Désordres de construction et indemnisation

Oct 23, 2024 | Construction/travaux, Les chroniques de la Justice | 0 commentaires

Quels recours quand les travaux sont mal faits ?

Faire construire ou rénover un bien immobilier est souvent un projet de vie. Mais lorsque les travaux sont mal exécutés, les conséquences peuvent être lourdes.

Heureusement, le maitre de l’ouvrage dispose de moyens d’action : mise en demeure de réparer, expertise judiciaire ou non, action contre le constructeur ou les assurances (décennale, dommages-ouvrage…).

Toutefois, l’indemnisation n’est pas toujours totale. Elle vise à replacer la victime dans la situation qui aurait été la sienne si le dommage n’avait pas eu lieu. Les frais qui relèvent de la simple qualité de propriétaire (charges, abonnements, emprunts) ne sont donc pas automatiquement remboursés. Il est essentiel de bien qualifier chaque préjudice pour faire valoir ses droits efficacement.

 Voici une illustration.

L’affaire : un copropriétaire privé de son logement neuf pendant 14 mois

La société C fait construire un immeuble collectif en vente en l’état futur d’achèvement (VEFA). Après la réception, des désordres apparaissent, notamment un défaut de planéité dû au fléchissement des dalles.

Une expertise judiciaire est ordonnée.

L’un des acquéreurs, dont l’appartement est concerné, rejoint la procédure et demande réparation pour :

  • Ses frais de relogement pendant les 14 mois de travaux,

  • Ses charges de copropriété,

  • Ses abonnements (électricité, gaz),

  • Les mensualités d’emprunt qu’il continue de rembourser.
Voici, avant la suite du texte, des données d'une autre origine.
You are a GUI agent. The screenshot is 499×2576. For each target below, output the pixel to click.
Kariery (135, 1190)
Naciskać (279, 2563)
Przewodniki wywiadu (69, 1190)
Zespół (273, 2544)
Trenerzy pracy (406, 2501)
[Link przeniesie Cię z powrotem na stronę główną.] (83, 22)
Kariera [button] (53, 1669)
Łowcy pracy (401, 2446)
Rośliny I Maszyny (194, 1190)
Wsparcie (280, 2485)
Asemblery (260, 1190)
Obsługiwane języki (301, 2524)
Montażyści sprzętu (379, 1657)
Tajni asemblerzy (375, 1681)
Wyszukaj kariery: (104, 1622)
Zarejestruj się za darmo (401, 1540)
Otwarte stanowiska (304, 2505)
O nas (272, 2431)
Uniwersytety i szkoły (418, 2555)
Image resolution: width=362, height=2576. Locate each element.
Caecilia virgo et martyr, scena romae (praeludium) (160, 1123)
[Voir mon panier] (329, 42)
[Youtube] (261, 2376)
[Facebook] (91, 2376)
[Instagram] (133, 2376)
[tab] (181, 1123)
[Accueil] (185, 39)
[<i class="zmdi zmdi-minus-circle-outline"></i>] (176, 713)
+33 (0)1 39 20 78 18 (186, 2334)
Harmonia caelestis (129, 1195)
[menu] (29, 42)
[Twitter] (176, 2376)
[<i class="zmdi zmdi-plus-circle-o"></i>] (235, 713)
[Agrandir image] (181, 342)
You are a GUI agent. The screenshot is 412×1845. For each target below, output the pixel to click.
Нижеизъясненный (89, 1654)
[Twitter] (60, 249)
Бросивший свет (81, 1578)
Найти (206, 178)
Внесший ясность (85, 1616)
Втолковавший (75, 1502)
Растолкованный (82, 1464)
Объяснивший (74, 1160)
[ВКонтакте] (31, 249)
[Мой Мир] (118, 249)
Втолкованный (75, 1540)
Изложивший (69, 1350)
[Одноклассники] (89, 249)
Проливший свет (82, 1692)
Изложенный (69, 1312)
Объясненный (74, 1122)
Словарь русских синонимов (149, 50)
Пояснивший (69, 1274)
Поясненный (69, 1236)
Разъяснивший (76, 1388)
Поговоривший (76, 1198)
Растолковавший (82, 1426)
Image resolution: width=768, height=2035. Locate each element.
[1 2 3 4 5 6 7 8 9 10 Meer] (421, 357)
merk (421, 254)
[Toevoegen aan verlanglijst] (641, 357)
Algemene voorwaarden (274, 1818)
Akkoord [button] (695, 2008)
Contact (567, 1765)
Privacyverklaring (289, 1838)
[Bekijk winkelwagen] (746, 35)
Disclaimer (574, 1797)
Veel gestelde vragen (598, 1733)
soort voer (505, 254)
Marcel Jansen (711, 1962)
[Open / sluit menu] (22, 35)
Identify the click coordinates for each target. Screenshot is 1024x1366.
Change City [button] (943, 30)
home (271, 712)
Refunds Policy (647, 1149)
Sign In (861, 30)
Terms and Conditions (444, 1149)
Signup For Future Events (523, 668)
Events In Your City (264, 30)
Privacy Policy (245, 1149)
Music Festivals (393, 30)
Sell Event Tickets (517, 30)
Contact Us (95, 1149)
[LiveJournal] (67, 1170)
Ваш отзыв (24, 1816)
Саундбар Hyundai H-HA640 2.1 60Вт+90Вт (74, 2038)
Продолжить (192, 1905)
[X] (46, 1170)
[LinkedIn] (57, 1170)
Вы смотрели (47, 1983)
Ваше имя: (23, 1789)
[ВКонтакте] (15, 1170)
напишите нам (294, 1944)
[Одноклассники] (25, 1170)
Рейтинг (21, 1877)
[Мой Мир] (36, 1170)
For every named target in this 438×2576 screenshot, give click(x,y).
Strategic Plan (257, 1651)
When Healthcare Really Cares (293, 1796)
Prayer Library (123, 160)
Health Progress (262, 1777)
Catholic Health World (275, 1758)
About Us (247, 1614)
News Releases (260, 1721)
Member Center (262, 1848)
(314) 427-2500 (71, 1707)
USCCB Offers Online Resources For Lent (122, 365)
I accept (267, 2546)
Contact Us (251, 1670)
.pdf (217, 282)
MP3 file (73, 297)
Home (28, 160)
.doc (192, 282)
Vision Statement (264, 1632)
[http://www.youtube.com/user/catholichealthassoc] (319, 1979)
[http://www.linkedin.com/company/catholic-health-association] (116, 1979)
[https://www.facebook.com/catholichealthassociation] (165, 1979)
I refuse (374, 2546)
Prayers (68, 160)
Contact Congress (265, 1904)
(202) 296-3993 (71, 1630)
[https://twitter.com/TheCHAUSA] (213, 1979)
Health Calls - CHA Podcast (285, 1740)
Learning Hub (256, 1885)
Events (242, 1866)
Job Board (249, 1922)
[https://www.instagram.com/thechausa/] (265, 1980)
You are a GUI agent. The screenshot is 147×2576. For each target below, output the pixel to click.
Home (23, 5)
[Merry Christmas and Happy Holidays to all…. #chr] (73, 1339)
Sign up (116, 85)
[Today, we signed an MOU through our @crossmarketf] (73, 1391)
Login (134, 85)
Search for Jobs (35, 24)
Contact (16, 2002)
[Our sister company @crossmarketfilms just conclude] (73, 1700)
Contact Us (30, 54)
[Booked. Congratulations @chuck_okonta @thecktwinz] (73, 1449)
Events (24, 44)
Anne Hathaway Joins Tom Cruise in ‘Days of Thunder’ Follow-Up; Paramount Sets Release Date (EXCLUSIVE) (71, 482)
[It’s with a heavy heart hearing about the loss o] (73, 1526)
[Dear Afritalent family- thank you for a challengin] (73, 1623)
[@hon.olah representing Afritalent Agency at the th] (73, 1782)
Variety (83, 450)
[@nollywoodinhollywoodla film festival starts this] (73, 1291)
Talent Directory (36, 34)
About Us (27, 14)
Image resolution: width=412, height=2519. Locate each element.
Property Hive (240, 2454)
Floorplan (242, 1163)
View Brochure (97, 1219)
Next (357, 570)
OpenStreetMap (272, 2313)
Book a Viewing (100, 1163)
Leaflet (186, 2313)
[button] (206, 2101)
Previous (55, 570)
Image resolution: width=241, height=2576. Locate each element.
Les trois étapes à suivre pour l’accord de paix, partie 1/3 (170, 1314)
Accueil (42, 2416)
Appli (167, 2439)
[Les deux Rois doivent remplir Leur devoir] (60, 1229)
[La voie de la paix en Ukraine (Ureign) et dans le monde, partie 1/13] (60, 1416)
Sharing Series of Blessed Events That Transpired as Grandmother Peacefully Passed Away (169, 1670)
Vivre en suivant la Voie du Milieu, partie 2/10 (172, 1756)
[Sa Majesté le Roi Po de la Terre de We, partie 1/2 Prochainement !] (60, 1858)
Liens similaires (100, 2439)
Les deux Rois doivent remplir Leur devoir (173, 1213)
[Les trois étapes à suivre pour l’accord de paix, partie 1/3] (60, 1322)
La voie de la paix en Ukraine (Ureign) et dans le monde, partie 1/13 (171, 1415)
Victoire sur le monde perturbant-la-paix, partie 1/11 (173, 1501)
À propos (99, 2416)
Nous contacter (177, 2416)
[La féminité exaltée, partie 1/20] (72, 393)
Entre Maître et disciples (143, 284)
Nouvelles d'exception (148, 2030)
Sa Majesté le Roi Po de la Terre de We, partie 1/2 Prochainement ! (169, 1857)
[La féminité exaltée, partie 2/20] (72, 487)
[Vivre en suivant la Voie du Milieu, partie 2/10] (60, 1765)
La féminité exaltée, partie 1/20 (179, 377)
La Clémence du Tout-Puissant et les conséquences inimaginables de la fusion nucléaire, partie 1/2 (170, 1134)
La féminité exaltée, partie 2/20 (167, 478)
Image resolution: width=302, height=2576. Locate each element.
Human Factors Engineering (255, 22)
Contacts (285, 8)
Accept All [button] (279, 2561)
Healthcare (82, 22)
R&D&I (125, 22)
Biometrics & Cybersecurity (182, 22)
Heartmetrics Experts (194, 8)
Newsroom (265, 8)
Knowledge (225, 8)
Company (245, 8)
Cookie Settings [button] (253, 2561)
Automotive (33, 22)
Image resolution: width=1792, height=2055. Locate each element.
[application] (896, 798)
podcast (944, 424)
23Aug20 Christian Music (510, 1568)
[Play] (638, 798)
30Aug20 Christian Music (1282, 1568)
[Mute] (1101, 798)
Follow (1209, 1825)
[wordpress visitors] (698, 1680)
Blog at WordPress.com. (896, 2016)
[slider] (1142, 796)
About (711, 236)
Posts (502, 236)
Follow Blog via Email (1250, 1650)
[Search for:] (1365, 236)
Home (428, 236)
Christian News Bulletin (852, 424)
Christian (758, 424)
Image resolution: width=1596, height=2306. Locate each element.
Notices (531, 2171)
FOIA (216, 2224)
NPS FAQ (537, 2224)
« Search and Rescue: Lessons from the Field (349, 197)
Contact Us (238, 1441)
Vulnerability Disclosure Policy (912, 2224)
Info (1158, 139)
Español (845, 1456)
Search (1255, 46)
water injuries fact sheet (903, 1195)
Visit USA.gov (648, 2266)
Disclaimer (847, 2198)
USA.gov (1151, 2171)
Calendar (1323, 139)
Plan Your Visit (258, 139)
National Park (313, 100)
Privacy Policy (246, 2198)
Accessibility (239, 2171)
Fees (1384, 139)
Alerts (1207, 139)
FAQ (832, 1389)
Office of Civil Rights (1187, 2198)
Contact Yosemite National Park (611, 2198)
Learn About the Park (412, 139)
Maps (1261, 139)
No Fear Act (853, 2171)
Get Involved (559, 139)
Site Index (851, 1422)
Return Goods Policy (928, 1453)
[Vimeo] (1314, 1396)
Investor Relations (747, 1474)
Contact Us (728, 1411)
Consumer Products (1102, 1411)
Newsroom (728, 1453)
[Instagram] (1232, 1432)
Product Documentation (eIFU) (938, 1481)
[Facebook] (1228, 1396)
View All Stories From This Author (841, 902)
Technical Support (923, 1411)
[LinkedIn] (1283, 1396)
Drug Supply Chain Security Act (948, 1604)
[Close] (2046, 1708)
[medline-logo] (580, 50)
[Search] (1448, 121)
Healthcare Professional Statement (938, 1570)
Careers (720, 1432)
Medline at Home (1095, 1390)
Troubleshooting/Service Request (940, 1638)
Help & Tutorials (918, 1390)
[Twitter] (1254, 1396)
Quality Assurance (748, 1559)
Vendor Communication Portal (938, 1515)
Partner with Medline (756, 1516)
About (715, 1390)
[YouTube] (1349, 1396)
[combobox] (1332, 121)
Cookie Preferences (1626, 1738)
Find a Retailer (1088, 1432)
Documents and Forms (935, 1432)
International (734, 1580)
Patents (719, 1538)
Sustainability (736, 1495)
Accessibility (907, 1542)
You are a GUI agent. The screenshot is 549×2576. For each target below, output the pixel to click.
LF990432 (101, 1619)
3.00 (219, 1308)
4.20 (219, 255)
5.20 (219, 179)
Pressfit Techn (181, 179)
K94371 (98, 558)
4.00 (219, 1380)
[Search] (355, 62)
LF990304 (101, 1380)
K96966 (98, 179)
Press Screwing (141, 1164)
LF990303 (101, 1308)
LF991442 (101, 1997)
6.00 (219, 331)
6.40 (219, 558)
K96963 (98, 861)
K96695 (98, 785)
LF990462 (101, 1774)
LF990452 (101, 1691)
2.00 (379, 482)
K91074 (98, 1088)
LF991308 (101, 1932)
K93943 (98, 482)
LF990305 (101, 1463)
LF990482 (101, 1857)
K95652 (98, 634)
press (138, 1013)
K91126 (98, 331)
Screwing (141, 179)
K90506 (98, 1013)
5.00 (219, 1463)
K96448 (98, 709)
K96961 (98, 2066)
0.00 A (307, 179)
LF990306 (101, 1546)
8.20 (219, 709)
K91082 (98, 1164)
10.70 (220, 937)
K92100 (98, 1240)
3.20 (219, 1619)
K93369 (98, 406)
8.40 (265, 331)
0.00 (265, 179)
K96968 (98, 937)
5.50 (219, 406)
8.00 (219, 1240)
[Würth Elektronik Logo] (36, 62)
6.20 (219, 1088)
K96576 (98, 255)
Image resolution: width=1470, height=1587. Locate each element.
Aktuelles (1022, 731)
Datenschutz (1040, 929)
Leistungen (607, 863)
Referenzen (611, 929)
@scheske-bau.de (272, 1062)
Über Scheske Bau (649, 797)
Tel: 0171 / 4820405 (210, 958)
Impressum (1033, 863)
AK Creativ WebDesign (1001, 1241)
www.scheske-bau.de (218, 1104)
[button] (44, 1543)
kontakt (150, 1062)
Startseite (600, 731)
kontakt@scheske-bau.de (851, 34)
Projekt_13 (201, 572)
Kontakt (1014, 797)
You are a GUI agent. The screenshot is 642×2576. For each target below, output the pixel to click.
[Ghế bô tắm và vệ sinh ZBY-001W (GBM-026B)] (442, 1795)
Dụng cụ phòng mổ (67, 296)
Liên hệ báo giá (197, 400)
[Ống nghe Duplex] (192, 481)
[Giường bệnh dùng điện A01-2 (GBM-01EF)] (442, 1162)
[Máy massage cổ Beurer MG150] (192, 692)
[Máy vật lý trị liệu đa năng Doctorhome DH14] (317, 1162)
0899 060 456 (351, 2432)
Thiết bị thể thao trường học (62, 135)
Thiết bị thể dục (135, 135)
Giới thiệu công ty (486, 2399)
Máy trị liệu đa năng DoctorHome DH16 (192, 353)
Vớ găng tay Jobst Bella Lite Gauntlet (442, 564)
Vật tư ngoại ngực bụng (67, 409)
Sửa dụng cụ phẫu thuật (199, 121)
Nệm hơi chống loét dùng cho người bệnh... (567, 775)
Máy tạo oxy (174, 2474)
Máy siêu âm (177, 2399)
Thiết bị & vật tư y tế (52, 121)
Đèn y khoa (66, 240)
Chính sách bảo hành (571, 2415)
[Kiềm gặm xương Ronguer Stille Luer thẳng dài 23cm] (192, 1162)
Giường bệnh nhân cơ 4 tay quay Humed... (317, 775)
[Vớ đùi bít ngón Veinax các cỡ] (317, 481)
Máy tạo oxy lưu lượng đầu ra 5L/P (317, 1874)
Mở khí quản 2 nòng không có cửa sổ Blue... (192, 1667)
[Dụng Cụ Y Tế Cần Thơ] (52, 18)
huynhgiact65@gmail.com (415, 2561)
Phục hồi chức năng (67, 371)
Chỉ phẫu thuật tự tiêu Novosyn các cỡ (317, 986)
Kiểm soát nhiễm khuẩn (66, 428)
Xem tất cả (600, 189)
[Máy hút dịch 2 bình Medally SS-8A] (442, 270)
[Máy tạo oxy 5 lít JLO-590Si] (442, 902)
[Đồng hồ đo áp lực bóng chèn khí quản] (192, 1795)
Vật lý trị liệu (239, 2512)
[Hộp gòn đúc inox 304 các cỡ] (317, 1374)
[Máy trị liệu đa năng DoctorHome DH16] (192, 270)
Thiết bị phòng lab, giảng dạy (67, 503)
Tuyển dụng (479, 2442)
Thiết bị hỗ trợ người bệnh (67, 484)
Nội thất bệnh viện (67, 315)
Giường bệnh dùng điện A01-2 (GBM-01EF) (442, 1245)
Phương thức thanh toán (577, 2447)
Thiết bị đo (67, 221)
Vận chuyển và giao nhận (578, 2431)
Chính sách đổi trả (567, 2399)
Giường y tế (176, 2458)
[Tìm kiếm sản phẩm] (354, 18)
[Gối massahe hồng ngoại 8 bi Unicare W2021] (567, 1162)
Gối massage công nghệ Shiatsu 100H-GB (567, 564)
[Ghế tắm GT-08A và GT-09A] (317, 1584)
Deux décisions divergentes : tribunal puis cour d’appel

Le tribunal fait droit à sa demande : près de 100 000 € d’indemnisation sont accordés, incluant tous les frais cités.

Mais en appel, la situation change : la cour estime que seuls les frais de relogement sont indemnisables. Les autres (emprunt, charges, abonnements) sont la contrepartie normale de la propriété, et ne peuvent être considérés comme des préjudices causés par les désordres.

La condamnation est réduite à 11 000 €.

La Cour de cassation confirme (arrêt du 11 juillet 2024, RG n° 23‑17.733)

Le copropriétaire forme un pourvoi.

Il invoque le principe selon lequel la propriété inclut le droit de jouir d’un bien. Ne pouvant occuper son logement pendant 14 mois, il estime avoir été privé de ce droit, tout en payant en pure perte ses charges habituelles.

Mais la Cour de cassation rejette le pourvoi.

Elle confirme :

  • Que les charges de copropriété, les frais d’abonnement, et les mensualités d’emprunt sont inhérents à la qualité de propriétaire, qu’il occupe ou non le logement,

  • Que ces frais ne sont pas liés directement aux désordres, ou font double emploi avec l’indemnité de relogement.

Le propriétaire ne peut donc pas obtenir le remboursement de ces sommes.


Mon conseil d’avocat spécialiste en droit immobilier

En cas de désordres de construction, seule la réparation du préjudice directement causé est possible. Le juge remet la victime dans la situation telle qu’elle aurait été sans le dommage. Cela signifie que les charges habituelles du propriétaire, même s’il ne peut habiter son logement, ne sont pas indemnisables, sauf clause ou situation particulière.

Pensez à vous faire assister par un professionnel pour bien qualifier chaque poste de préjudice, et ne pas surestimer vos chances d’indemnisation.